The funding gaps reported by countries are much smaller than the gap between the needs estimated in the Global Plan and the amount of funding available in 2021. For example, in LICs the gap between the needs estimated in the Global Plan and the amount of funding available in 2021 was US$ 1.4 billion (US$ 1.7 billion compared with US$ 0.3 billion), compared with reported funding gaps in LICs in 2021 that amounted to US$ 201 million. A likely explanation is that the targets included in national plans for TB are much less ambitious than those set out in the Global Plan.
Increases in both domestic and international funding for TB are urgently required. Variation in the share of funding from domestic sources within a given income group suggests that there is scope to increase domestic funding in some high TB burden
and global TB watchlist countries (Fig. 5.10).
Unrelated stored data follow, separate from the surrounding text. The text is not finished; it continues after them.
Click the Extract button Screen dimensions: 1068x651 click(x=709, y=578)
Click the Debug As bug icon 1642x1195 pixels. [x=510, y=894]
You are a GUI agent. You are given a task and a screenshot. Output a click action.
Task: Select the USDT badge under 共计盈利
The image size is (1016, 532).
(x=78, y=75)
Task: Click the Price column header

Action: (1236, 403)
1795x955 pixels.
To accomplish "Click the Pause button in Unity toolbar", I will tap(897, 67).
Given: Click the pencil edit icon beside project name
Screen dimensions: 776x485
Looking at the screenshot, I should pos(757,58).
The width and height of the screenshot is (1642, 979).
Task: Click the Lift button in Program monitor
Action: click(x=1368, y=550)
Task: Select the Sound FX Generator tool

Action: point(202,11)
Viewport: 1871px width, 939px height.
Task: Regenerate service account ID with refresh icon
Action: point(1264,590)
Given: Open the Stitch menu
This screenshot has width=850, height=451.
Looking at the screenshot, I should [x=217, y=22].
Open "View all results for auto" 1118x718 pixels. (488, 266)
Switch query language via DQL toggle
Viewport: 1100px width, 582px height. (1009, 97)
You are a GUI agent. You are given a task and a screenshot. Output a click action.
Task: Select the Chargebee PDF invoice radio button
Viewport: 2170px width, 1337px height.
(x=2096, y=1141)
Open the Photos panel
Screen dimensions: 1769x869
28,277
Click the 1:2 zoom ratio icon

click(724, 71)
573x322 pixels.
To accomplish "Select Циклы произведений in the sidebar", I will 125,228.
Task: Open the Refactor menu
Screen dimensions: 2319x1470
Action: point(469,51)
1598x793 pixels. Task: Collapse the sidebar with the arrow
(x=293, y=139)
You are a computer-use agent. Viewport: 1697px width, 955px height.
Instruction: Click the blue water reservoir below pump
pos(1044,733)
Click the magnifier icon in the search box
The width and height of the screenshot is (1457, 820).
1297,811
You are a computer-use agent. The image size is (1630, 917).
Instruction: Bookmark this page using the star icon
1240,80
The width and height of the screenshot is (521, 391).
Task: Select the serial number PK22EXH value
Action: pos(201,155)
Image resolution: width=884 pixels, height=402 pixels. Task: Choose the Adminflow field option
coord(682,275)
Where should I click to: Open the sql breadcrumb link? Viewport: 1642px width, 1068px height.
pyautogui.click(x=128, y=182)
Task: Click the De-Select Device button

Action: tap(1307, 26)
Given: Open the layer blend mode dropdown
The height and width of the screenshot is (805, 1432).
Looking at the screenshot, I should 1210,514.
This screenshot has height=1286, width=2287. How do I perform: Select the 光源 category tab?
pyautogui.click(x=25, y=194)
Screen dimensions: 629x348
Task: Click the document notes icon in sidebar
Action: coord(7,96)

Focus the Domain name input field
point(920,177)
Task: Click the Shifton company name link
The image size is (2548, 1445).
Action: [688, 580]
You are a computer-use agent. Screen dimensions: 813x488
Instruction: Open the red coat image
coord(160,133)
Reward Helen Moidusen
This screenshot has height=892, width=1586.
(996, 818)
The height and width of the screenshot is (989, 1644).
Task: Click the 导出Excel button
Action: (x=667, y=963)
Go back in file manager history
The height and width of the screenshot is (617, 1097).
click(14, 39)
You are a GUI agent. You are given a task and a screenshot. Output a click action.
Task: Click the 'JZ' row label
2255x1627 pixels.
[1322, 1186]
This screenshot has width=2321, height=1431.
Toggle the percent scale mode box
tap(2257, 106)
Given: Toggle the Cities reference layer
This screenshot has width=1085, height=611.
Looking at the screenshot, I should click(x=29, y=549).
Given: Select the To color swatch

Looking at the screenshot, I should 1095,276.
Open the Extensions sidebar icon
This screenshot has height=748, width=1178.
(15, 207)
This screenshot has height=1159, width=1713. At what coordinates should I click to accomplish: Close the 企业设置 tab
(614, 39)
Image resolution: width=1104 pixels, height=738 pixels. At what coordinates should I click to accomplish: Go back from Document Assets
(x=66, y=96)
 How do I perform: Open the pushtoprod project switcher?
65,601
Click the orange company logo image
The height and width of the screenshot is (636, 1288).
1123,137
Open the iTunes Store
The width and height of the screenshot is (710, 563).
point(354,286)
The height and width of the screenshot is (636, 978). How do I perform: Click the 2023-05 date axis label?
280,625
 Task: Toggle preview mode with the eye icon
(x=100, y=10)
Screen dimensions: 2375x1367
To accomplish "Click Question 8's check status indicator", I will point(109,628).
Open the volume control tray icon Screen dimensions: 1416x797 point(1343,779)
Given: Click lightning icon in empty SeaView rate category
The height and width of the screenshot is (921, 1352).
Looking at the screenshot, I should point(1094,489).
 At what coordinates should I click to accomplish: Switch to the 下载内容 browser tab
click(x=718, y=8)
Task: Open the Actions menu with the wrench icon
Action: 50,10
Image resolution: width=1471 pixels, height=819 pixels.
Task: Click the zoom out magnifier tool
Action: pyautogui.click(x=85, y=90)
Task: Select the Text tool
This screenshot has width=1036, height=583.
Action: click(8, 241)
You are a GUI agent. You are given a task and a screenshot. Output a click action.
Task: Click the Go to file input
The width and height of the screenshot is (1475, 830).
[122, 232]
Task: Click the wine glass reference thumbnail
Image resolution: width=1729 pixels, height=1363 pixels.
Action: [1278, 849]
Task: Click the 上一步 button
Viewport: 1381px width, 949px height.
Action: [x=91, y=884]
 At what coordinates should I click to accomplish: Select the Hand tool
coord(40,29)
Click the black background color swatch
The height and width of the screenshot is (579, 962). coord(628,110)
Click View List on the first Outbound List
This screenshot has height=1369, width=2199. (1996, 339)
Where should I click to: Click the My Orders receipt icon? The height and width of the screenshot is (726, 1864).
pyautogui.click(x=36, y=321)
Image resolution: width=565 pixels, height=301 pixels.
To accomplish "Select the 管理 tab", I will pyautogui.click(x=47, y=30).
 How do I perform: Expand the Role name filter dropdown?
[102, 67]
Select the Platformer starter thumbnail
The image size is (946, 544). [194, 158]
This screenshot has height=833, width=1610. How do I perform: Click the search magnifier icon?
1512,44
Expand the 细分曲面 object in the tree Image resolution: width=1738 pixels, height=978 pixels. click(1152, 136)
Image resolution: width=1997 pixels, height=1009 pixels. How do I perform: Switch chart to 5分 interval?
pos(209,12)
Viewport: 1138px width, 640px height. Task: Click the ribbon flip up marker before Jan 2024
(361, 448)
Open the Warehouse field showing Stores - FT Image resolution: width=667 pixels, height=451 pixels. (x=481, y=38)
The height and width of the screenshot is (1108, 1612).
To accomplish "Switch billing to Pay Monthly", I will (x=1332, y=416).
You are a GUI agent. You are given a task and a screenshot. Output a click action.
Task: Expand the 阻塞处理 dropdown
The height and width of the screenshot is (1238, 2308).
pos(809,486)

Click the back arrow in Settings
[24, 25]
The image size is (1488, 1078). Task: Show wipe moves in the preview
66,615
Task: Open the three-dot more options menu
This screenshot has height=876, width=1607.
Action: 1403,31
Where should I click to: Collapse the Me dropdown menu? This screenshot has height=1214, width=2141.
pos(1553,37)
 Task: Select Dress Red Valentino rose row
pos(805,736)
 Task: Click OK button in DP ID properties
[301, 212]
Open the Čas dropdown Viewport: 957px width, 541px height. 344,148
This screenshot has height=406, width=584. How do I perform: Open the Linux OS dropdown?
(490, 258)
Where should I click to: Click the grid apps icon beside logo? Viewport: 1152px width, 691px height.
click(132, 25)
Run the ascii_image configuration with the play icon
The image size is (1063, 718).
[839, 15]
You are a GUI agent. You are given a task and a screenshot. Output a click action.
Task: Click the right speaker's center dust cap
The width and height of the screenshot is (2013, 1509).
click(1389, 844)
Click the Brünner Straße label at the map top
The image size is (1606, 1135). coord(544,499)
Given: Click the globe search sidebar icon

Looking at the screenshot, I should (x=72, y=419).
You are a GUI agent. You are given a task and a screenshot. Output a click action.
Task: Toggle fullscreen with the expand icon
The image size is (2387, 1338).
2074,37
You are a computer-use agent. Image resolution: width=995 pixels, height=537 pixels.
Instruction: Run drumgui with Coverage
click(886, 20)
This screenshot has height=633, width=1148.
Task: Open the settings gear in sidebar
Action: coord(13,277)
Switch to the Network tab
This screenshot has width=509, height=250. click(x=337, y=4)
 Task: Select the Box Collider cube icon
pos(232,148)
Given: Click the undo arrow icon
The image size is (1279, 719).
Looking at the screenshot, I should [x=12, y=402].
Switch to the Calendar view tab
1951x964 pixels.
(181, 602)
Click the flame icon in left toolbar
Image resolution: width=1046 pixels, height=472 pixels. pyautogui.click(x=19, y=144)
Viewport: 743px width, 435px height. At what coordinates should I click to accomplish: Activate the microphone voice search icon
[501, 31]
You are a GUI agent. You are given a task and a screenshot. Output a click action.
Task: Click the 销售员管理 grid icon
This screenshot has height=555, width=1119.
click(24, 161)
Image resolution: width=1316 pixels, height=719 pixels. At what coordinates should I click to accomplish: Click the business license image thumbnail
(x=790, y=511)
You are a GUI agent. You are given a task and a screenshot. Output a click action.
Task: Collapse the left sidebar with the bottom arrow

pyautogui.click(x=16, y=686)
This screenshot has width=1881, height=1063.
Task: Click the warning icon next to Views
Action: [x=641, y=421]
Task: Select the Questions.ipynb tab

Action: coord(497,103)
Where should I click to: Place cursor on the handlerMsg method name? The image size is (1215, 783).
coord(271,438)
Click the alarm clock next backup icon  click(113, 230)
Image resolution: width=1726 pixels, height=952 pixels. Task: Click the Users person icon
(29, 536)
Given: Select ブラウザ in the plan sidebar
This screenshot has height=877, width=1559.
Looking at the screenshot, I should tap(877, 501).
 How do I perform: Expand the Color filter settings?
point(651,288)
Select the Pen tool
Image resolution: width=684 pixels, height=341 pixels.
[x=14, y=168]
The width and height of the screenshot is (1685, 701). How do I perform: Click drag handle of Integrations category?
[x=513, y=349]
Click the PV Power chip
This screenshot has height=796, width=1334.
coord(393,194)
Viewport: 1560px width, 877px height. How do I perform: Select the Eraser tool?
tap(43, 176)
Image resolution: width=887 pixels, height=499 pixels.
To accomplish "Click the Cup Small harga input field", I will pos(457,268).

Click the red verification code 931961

Allocations by the Global Fund and its major donor (the US government, which is also the leading bilateral donor for TB) are currently
the dominant influences on international donor funding for TB (see also the featured topics section of this report).
Fig. 5.10 Sources of funding and funding gaps reported for the TB-specific budgets included in national strategic plans for TB in the 30 high TB burden countries and 3 global TB watchlist countries, 2021a
The median cost per person treated for TB in 2021, from a provider perspective, was US$ 1024 for drug-susceptible TB (Fig. 5.11).
The median cost per person treated for MDR/RR-TB, from a provider perspective, was US$ 3434 in 2021 (Fig. 5.12). These amounts include all of the provider costs associated with
treatment.
a Limited to countries with at least 20 patients on second-line treatment in 2021.
Estimates of the costs incurred by TB patients and their households during diagnosis and treatment are available from national surveys (Section 6.2).
Further details about funding for TB prevention, diagnostic and treatment services are available in the country profiles and the Global Tuberculosis Report mobile app. Methods for data collection and analysis are described in a technical appendix.
Data sources for Figs 5.3–5.12: Data reported by NTPs and estimates produced by the WHO Global TB Programme. The data sources, boundaries, accounting rules, and estimation methods used in this report are different from those of the System of Health Accounts 2011 (SHA2011). The TB expenditure data reported here are thus not comparable with the disease expenditure data, including for TB, that are reported in WHO's Global Health Expenditure Database.